----- Entries shown

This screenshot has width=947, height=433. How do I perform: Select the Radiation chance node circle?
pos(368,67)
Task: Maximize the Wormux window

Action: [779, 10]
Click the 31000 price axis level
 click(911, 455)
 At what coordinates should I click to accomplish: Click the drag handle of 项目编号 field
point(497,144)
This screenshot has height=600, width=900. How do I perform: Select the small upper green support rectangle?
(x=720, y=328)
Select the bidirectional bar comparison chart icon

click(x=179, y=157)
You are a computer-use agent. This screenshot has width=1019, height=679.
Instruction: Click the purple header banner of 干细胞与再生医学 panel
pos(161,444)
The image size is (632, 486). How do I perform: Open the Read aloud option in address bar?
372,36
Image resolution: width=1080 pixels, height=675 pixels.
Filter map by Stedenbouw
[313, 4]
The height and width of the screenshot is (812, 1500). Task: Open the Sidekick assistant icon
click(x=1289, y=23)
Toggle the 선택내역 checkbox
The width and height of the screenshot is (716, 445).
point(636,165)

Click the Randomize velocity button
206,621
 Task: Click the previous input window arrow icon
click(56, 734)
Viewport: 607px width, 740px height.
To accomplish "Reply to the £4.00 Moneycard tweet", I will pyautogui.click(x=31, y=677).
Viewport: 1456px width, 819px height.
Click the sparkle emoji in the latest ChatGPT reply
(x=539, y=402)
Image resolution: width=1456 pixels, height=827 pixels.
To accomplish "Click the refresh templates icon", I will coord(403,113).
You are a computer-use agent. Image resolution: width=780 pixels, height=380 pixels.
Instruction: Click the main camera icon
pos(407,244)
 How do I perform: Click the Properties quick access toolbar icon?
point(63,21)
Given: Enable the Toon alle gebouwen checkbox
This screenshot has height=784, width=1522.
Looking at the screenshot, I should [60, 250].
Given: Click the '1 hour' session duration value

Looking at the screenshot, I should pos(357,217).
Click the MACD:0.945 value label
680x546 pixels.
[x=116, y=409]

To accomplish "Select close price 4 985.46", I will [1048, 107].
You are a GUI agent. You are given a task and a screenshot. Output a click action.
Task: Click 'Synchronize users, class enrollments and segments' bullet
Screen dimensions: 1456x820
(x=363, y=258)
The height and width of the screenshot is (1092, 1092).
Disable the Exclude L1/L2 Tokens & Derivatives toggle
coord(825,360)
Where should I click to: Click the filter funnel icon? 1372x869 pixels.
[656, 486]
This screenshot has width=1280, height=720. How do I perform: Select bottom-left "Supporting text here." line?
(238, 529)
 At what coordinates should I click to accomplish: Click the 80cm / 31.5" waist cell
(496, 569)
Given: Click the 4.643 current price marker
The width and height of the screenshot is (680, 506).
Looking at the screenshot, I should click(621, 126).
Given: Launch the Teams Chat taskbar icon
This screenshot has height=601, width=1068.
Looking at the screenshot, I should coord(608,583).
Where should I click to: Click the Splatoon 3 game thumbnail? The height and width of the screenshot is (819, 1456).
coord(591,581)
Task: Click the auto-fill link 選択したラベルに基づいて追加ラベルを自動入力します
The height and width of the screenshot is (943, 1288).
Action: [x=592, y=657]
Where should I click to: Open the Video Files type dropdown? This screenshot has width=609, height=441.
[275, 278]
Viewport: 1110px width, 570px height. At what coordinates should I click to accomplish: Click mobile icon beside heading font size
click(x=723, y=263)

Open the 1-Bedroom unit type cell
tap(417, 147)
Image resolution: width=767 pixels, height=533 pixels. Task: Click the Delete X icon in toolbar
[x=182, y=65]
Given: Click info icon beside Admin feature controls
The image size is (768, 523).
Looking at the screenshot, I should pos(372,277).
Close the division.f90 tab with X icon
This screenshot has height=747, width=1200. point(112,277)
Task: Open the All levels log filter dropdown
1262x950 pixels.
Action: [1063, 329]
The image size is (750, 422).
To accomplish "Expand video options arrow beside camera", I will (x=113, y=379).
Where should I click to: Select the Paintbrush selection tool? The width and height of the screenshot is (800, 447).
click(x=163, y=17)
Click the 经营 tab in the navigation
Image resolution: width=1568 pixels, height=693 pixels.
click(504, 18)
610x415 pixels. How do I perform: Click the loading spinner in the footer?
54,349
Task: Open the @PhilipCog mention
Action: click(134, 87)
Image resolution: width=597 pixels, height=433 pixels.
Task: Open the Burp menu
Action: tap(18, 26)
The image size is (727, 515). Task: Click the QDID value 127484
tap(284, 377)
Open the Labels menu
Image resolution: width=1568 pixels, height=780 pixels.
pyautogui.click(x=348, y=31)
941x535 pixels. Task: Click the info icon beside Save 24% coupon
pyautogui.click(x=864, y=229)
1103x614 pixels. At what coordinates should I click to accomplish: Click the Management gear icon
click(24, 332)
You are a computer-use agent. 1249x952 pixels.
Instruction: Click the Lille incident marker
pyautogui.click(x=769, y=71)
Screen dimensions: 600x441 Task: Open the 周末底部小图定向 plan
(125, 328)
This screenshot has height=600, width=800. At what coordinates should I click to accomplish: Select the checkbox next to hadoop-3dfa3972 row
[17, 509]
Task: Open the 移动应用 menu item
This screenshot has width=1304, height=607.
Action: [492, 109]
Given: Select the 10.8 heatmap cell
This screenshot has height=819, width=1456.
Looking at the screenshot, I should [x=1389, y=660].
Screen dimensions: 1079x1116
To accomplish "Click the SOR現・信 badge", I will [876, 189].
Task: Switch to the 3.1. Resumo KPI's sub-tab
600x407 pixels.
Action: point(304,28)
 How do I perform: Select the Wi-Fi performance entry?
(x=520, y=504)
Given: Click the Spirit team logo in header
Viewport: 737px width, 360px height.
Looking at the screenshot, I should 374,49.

----------

Requirement -
Rewrite every one of the records above as a numbered list, one line per item, and drop the blank lines.

Result for this task -
1. This screenshot has width=947, height=433. How do I perform: Select the Radiation chance node circle?
2. pos(368,67)
3. Task: Maximize the Wormux window
4. Action: [779, 10]
5. Click the 31000 price axis level
6.  click(911, 455)
7.  At what coordinates should I click to accomplish: Click the drag handle of 项目编号 field
8. point(497,144)
9. This screenshot has height=600, width=900. How do I perform: Select the small upper green support rectangle?
10. (x=720, y=328)
11. Select the bidirectional bar comparison chart icon
12. click(x=179, y=157)
13. You are a computer-use agent. This screenshot has width=1019, height=679.
14. Instruction: Click the purple header banner of 干细胞与再生医学 panel
15. pos(161,444)
16. The image size is (632, 486). How do I perform: Open the Read aloud option in address bar?
17. 372,36
18. Image resolution: width=1080 pixels, height=675 pixels.
19. Filter map by Stedenbouw
20. [313, 4]
21. The height and width of the screenshot is (812, 1500). Task: Open the Sidekick assistant icon
22. click(x=1289, y=23)
23. Toggle the 선택내역 checkbox
24. The width and height of the screenshot is (716, 445).
25. point(636,165)
26. Click the Randomize velocity button
27. 206,621
28.  Task: Click the previous input window arrow icon
29. click(56, 734)
30. Viewport: 607px width, 740px height.
31. To accomplish "Reply to the £4.00 Moneycard tweet", I will pyautogui.click(x=31, y=677).
32. Viewport: 1456px width, 819px height.
33. Click the sparkle emoji in the latest ChatGPT reply
34. (x=539, y=402)
35. Image resolution: width=1456 pixels, height=827 pixels.
36. To accomplish "Click the refresh templates icon", I will coord(403,113).
37. You are a computer-use agent. Image resolution: width=780 pixels, height=380 pixels.
38. Instruction: Click the main camera icon
39. pos(407,244)
40.  How do I perform: Click the Properties quick access toolbar icon?
41. point(63,21)
42. Given: Enable the Toon alle gebouwen checkbox
43. This screenshot has height=784, width=1522.
44. Looking at the screenshot, I should [60, 250].
45. Given: Click the '1 hour' session duration value
46. Looking at the screenshot, I should pos(357,217).
47. Click the MACD:0.945 value label
48. 680x546 pixels.
49. [x=116, y=409]
50. To accomplish "Select close price 4 985.46", I will [1048, 107].
51. You are a GUI agent. You are given a task and a screenshot. Output a click action.
52. Task: Click 'Synchronize users, class enrollments and segments' bullet
53. Screen dimensions: 1456x820
54. (x=363, y=258)
55. The height and width of the screenshot is (1092, 1092).
56. Disable the Exclude L1/L2 Tokens & Derivatives toggle
57. coord(825,360)
58. Where should I click to: Click the filter funnel icon? 1372x869 pixels.
59. [656, 486]
60. This screenshot has width=1280, height=720. How do I perform: Select bottom-left "Supporting text here." line?
61. (238, 529)
62.  At what coordinates should I click to accomplish: Click the 80cm / 31.5" waist cell
63. (496, 569)
64. Given: Click the 4.643 current price marker
65. The width and height of the screenshot is (680, 506).
66. Looking at the screenshot, I should click(621, 126).
67. Given: Launch the Teams Chat taskbar icon
68. This screenshot has height=601, width=1068.
69. Looking at the screenshot, I should coord(608,583).
70. Where should I click to: Click the Splatoon 3 game thumbnail? The height and width of the screenshot is (819, 1456).
71. coord(591,581)
72. Task: Click the auto-fill link 選択したラベルに基づいて追加ラベルを自動入力します
73. The height and width of the screenshot is (943, 1288).
74. Action: [x=592, y=657]
75. Where should I click to: Open the Video Files type dropdown? This screenshot has width=609, height=441.
76. [275, 278]
77. Viewport: 1110px width, 570px height. At what coordinates should I click to accomplish: Click mobile icon beside heading font size
78. click(x=723, y=263)
79. Open the 1-Bedroom unit type cell
80. tap(417, 147)
81. Image resolution: width=767 pixels, height=533 pixels. Task: Click the Delete X icon in toolbar
82. [x=182, y=65]
83. Given: Click info icon beside Admin feature controls
84. The image size is (768, 523).
85. Looking at the screenshot, I should pos(372,277).
86. Close the division.f90 tab with X icon
87. This screenshot has height=747, width=1200. point(112,277)
88. Task: Open the All levels log filter dropdown
89. 1262x950 pixels.
90. Action: [1063, 329]
91. The image size is (750, 422).
92. To accomplish "Expand video options arrow beside camera", I will (x=113, y=379).
93. Where should I click to: Select the Paintbrush selection tool? The width and height of the screenshot is (800, 447).
94. click(x=163, y=17)
95. Click the 经营 tab in the navigation
96. Image resolution: width=1568 pixels, height=693 pixels.
97. click(504, 18)
98. 610x415 pixels. How do I perform: Click the loading spinner in the footer?
99. 54,349
100. Task: Open the @PhilipCog mention
101. Action: click(134, 87)
102. Image resolution: width=597 pixels, height=433 pixels.
103. Task: Open the Burp menu
104. Action: tap(18, 26)
105. The image size is (727, 515). Task: Click the QDID value 127484
106. tap(284, 377)
107. Open the Labels menu
108. Image resolution: width=1568 pixels, height=780 pixels.
109. pyautogui.click(x=348, y=31)
110. 941x535 pixels. Task: Click the info icon beside Save 24% coupon
111. pyautogui.click(x=864, y=229)
112. 1103x614 pixels. At what coordinates should I click to accomplish: Click the Management gear icon
113. click(24, 332)
114. You are a computer-use agent. 1249x952 pixels.
115. Instruction: Click the Lille incident marker
116. pyautogui.click(x=769, y=71)
117. Screen dimensions: 600x441 Task: Open the 周末底部小图定向 plan
118. (125, 328)
119. This screenshot has height=600, width=800. At what coordinates should I click to accomplish: Select the checkbox next to hadoop-3dfa3972 row
120. [17, 509]
121. Task: Open the 移动应用 menu item
122. This screenshot has width=1304, height=607.
123. Action: [492, 109]
124. Given: Select the 10.8 heatmap cell
125. This screenshot has height=819, width=1456.
126. Looking at the screenshot, I should [x=1389, y=660].
127. Screen dimensions: 1079x1116
128. To accomplish "Click the SOR現・信 badge", I will [876, 189].
129. Task: Switch to the 3.1. Resumo KPI's sub-tab
130. 600x407 pixels.
131. Action: point(304,28)
132.  How do I perform: Select the Wi-Fi performance entry?
133. (x=520, y=504)
134. Given: Click the Spirit team logo in header
135. Viewport: 737px width, 360px height.
136. Looking at the screenshot, I should 374,49.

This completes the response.